(WORK REQUIRED): Which lines have the string "computer"? Copy all of them from the entries below.

:: INFORMATION

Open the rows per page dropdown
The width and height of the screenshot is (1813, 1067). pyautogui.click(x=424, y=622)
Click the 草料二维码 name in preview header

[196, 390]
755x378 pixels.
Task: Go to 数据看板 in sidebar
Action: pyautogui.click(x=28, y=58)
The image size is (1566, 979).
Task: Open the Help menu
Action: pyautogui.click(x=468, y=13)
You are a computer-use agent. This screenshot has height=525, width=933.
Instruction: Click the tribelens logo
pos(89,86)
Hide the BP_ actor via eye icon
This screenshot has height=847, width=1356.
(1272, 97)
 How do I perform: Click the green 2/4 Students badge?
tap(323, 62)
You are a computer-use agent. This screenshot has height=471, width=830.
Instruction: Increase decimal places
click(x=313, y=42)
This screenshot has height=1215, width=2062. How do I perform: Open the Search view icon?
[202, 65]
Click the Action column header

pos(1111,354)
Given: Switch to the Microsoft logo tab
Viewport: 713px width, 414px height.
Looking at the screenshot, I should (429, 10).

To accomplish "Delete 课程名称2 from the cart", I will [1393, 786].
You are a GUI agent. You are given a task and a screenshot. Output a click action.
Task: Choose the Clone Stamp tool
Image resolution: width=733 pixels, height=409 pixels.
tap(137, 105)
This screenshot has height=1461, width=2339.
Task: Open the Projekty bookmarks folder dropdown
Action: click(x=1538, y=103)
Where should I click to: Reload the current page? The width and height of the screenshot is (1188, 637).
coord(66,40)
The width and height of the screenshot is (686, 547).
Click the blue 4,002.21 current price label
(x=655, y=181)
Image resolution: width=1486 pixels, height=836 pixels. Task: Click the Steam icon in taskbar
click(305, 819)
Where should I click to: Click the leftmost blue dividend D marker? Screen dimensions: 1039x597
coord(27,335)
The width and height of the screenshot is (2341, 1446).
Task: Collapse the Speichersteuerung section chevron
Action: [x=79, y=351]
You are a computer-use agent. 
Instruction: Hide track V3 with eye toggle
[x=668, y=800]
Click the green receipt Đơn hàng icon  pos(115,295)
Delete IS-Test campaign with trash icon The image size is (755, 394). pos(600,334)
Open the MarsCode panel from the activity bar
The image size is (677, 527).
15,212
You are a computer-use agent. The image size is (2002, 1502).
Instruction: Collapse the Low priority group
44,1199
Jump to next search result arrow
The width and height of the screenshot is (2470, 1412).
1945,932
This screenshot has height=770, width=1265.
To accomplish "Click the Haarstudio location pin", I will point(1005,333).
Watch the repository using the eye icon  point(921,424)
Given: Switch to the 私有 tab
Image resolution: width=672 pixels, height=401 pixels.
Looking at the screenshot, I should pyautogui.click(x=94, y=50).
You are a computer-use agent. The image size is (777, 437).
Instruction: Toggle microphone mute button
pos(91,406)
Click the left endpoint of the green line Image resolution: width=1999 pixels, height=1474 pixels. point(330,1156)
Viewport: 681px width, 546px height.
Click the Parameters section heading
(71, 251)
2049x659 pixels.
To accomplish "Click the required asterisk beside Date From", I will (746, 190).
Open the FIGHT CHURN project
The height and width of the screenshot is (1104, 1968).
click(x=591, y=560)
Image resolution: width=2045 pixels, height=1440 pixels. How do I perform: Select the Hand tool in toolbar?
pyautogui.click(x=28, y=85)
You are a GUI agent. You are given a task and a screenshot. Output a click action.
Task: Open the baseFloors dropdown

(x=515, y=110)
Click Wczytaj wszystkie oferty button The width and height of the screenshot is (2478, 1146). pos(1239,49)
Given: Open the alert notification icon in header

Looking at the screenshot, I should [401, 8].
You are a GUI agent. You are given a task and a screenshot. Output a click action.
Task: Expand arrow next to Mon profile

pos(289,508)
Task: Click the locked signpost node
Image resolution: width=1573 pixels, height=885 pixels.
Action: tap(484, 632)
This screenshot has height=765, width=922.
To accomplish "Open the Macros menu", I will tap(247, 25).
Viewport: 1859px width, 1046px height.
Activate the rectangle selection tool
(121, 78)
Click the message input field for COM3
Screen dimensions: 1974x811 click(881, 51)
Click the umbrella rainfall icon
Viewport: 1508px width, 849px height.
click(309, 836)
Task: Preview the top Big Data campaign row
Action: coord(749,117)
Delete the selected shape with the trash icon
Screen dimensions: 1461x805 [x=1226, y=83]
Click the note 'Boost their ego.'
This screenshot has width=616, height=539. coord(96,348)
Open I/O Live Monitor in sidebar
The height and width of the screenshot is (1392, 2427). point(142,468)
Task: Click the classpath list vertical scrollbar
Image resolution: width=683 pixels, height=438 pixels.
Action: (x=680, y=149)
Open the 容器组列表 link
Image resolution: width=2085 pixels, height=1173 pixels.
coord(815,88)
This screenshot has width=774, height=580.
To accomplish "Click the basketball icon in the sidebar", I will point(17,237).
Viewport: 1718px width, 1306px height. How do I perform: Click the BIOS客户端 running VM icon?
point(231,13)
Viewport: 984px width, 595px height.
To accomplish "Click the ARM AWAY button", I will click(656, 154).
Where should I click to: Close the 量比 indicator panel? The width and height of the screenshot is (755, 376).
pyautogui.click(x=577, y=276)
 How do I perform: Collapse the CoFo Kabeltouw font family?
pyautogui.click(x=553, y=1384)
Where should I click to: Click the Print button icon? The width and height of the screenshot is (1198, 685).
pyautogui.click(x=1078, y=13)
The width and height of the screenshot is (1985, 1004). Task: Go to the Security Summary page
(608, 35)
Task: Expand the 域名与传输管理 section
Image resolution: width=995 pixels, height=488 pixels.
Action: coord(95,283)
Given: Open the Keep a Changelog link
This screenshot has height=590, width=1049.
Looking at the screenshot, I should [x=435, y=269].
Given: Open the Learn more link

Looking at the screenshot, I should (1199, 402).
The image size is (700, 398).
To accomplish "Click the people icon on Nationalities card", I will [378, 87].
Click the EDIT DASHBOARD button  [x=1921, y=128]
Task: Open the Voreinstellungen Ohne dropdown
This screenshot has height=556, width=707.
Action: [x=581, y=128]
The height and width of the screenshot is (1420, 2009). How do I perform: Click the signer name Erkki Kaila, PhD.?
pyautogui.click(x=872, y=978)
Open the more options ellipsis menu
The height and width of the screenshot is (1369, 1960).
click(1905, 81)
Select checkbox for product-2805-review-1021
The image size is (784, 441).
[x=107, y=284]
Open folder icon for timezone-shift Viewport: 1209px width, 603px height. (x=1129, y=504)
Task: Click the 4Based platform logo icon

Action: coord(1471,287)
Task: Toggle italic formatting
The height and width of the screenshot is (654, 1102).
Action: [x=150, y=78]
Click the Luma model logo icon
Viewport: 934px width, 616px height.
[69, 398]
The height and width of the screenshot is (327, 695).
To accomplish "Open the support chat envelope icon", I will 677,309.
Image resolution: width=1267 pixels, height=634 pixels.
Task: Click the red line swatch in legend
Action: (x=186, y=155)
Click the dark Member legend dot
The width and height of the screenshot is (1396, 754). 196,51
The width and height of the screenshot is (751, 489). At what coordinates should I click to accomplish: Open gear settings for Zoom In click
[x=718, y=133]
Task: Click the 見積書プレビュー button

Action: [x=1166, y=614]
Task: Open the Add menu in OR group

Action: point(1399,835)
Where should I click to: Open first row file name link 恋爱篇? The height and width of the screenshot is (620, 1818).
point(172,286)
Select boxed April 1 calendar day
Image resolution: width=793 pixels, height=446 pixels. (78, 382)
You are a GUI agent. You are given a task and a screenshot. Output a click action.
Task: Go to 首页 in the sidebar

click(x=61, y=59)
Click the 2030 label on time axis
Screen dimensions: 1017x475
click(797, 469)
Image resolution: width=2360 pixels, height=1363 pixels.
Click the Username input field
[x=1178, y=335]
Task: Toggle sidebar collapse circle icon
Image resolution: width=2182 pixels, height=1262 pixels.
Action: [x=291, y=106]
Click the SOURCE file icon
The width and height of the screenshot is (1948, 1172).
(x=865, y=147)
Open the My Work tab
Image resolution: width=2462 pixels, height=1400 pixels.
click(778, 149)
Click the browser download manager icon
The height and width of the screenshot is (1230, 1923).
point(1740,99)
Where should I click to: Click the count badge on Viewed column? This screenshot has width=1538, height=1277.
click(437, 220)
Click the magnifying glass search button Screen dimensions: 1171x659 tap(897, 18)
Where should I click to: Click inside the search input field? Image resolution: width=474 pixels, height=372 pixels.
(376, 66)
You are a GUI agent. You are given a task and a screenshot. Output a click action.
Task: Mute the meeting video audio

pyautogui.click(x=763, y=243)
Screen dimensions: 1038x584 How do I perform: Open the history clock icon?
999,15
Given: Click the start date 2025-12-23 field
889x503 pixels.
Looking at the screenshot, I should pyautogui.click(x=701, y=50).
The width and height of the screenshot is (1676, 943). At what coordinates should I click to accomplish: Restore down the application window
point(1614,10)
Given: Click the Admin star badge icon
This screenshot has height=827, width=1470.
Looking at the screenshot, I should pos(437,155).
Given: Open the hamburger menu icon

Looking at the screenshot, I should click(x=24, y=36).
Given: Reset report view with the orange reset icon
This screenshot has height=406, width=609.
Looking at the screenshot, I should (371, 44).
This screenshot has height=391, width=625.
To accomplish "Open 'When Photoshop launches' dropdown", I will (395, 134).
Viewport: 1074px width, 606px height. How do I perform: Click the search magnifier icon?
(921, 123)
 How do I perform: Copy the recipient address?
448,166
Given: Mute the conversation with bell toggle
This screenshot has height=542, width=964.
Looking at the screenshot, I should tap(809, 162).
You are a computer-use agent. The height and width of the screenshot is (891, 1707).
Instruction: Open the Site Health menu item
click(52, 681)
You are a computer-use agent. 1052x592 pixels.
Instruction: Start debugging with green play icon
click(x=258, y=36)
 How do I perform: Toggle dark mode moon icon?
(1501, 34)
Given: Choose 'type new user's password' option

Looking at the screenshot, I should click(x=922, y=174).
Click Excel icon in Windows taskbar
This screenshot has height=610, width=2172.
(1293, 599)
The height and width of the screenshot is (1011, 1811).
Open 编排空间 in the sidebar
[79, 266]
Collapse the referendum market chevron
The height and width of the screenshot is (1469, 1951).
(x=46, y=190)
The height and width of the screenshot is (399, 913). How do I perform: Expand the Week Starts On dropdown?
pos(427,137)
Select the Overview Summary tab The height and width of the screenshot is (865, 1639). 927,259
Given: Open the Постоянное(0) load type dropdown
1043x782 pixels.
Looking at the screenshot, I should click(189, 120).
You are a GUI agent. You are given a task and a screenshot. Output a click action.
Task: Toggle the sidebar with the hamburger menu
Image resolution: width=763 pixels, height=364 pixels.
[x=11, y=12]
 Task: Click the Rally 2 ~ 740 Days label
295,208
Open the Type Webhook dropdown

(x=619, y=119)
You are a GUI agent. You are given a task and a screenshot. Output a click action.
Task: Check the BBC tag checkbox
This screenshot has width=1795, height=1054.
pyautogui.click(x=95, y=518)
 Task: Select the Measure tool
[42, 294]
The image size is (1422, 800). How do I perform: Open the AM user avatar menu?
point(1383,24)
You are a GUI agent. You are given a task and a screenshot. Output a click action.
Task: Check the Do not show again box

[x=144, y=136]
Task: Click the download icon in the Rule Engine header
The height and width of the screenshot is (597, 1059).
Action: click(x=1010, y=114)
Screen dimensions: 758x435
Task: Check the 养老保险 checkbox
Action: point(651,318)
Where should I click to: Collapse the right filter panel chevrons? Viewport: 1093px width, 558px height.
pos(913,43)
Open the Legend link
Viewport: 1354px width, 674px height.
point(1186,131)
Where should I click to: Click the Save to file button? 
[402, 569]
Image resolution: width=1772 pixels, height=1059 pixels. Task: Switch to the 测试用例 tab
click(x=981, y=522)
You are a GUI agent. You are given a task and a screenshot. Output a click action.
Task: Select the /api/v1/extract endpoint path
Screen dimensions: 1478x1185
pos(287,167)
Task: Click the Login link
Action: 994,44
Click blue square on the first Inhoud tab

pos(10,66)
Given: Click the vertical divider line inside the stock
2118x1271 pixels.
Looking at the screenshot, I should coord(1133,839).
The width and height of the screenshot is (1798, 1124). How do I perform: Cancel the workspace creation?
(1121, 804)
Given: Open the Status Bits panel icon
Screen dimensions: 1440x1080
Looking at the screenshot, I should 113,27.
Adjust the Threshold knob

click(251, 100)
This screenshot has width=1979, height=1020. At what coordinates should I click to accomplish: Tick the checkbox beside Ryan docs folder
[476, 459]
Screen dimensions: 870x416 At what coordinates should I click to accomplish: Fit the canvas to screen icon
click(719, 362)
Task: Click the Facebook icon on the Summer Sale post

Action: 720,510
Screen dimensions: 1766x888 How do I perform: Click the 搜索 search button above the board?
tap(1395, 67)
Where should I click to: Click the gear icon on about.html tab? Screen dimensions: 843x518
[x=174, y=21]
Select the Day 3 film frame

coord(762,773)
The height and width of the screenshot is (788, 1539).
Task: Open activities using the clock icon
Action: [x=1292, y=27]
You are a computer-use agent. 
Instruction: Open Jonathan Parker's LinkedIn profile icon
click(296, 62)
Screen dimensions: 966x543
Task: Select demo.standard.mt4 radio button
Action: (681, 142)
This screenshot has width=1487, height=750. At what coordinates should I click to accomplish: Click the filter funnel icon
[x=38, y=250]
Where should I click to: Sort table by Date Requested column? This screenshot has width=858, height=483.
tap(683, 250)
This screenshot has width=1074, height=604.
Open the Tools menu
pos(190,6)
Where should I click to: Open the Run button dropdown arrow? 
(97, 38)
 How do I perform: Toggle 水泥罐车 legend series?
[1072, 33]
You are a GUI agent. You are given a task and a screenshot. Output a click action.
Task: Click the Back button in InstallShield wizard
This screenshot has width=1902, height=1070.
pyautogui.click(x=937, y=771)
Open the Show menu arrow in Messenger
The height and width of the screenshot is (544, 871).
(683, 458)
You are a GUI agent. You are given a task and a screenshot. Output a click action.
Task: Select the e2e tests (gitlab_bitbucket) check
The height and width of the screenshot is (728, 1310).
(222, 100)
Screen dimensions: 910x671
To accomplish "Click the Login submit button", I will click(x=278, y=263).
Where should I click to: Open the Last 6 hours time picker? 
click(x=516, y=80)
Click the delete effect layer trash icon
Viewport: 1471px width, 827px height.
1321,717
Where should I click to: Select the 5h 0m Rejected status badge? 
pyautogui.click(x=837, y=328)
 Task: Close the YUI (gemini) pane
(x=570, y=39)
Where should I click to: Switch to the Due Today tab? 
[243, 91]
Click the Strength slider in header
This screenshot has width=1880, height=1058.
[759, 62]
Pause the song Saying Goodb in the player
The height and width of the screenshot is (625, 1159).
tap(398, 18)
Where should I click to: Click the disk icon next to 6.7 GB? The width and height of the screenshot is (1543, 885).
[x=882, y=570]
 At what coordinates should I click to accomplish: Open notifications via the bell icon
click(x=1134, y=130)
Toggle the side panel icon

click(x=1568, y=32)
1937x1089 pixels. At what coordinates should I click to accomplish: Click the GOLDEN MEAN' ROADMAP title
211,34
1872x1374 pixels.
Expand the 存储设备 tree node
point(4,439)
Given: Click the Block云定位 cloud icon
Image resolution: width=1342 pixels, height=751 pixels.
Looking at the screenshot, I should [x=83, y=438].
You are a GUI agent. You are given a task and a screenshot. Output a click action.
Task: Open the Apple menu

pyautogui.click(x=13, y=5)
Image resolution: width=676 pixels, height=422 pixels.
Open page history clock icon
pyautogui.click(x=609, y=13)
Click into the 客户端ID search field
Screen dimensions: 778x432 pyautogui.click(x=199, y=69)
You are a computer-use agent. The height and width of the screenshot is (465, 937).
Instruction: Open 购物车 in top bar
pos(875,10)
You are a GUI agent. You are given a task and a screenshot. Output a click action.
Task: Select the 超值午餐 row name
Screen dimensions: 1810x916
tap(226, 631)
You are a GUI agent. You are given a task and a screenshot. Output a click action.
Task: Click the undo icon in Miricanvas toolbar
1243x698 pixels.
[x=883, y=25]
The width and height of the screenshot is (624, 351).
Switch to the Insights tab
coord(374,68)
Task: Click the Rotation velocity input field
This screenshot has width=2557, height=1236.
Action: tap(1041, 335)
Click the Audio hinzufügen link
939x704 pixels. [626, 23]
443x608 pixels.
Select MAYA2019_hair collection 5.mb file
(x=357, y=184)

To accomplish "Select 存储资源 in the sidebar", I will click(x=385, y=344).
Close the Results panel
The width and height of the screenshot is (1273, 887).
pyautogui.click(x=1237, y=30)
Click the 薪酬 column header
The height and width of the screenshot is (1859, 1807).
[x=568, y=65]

::::

(RESULT FOR THIS TASK):
You are a computer-use agent. This screenshot has height=525, width=933.
You are a computer-use agent. This screenshot has height=471, width=830.
You are a computer-use agent. 
You are a computer-use agent. The image size is (2002, 1502).
You are a computer-use agent. The image size is (777, 437).
You are a computer-use agent. The height and width of the screenshot is (891, 1707).
You are a computer-use agent. 1052x592 pixels.
You are a computer-use agent. 
You are a computer-use agent. The height and width of the screenshot is (465, 937).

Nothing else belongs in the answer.